◆ YOUR INSTRUCTIONS ◆
Repeat, exactly as written, the line containing "Click the comment" and each line after it through the end of the data.

◆ GIVEN ENTRIES ◆

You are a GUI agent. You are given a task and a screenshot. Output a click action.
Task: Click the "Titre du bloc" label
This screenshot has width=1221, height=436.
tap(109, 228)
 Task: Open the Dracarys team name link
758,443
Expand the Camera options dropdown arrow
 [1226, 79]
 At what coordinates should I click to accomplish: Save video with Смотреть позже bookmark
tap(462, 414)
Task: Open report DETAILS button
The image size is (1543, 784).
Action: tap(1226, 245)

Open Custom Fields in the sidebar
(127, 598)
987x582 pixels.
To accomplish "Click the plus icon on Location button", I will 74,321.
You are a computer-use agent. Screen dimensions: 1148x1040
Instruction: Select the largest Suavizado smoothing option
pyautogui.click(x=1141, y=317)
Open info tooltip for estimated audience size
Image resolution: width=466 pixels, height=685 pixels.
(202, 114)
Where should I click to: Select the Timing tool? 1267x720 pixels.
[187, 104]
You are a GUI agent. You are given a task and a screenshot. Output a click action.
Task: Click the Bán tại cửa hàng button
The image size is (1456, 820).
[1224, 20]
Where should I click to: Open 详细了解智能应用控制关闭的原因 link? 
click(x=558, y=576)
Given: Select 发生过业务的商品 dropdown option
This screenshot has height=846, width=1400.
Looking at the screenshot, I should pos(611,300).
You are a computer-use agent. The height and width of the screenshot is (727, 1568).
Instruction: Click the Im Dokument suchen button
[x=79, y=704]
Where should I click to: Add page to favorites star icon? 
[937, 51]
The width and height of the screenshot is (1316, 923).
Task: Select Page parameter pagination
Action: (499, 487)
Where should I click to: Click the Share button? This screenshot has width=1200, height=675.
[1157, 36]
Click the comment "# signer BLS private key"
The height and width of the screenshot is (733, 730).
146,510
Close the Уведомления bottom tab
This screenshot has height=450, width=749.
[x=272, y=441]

◆ WRITTEN RESPONSE ◆
Click the comment "# signer BLS private key"
The height and width of the screenshot is (733, 730).
146,510
Close the Уведомления bottom tab
This screenshot has height=450, width=749.
[x=272, y=441]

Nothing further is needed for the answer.